Sonnie Trotter, 38, Canmore, Alberta
Canada’s top rock climber, Sonnie Trotter started out in the flatlands of Ontario. His first official climb, at age 15, was on an artificial rock wall at a summer festival in Toronto. Shortly after, one of Canada’s first rock-climbing gyms opened a 10-minute bike ride from his home. A naturally athletic kid who played hockey, soccer and did gymnastics, Trotter found climbing intriguing. So much so that his mom finally bought him a pass to the gym. On weekends, Trotter and his new climbing friends made the three-hour drive to Lion’s Head, where they camped out and climbed the town’s eponymous limestone crag, the best in Ontario.
“I was lucky to have some slightly older mentors, people from the gym who took me under their wing and showed me this alternative way of living your life,” he recalls. “Other than just going to parties on Friday night with your teenage friends and smoking pot and getting drunk.”
After high school graduation, Trotter drove to Colorado, to a popular sport-climbing area known as Rifle, home to the hardest routes he’d ever seen. There, he surprised everyone, including himself, by climbing four routes rated 5.14. He was 17 years old. “That trip was eye-opening for me,” Trotter says. “Not only to the lifestyle—that there were people out there so dedicated to rock climbing that they were living in their cars—but to what I might be capable of.”
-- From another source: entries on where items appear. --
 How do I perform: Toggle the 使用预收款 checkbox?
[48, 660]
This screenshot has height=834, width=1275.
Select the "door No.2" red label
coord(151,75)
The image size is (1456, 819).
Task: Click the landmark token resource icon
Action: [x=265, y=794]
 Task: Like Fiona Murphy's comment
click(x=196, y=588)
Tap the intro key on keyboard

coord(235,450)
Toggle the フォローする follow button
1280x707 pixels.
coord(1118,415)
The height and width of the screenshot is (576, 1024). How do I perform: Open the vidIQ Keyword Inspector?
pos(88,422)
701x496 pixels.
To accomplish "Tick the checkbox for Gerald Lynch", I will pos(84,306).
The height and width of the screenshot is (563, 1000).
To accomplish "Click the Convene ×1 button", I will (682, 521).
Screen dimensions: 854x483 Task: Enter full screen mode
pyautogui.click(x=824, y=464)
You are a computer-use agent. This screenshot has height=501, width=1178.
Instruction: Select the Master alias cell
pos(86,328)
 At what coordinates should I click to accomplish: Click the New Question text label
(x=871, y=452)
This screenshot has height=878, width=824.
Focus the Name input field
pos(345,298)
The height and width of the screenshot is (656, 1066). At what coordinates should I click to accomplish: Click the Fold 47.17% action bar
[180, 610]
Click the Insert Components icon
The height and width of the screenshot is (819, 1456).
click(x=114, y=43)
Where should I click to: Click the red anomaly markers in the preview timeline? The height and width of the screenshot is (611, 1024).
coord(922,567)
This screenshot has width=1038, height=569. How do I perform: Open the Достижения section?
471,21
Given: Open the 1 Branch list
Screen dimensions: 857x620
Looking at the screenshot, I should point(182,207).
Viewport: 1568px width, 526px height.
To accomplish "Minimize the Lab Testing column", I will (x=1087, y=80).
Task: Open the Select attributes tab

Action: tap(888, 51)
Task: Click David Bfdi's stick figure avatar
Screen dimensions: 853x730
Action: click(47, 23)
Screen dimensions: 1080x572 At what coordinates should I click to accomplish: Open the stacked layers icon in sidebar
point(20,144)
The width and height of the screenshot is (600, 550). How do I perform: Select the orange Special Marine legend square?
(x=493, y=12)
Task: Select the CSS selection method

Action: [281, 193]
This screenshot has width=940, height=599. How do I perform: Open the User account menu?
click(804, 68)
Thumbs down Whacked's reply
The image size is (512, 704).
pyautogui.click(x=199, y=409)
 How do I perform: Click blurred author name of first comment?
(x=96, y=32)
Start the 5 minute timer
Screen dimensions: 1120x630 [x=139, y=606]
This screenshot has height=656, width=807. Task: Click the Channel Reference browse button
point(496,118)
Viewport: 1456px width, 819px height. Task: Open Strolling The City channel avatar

The trip gave Trotter the confidence to try climbing full-time. He entered the competition circuit, becoming the first Canadian to win a US national climbing competition. In the outdoors, he progressed to climbing some of the hardest-rated sport climbs in the world, at 5.14c and 5.14d. “When I’m up there swinging, or when I’m sticking a hard move, there’s a sensation I get of flow,” he says. “I don’t know the science behind it. I just know that when I climb, it surges through me, and it’s joyful, and nothing else makes me feel that way.”
Trotter moved to Squamish, where he mastered traditional, or “trad” climbing, which differs from sport in that climbers must place all the gear required to protect them in case of a fall, and remove it when they’re done. In that arena, he is perhaps most well-known for making the first free ascent of Squamish’s 37-metre Cobra Crack, widely regarded as the hardest pure crack climb in the world, in 2006. Cobra has been repeated just ten times since (including Will Stanhope in 2009). Some of the routes that Trotter established in Canada and Europe have never been repeated.
When asked to name the feat in climbing that he’s most proud of, Trotter doesn’t have a specific project. Rather, it’s the fact that he stuck with doing the one thing he truly loves at a time when being a professional climber in Canada wasn’t even a thing. “I still don’t have much money,” he says. “But that’s not the point for me. It never was. I wake up happy every single day.”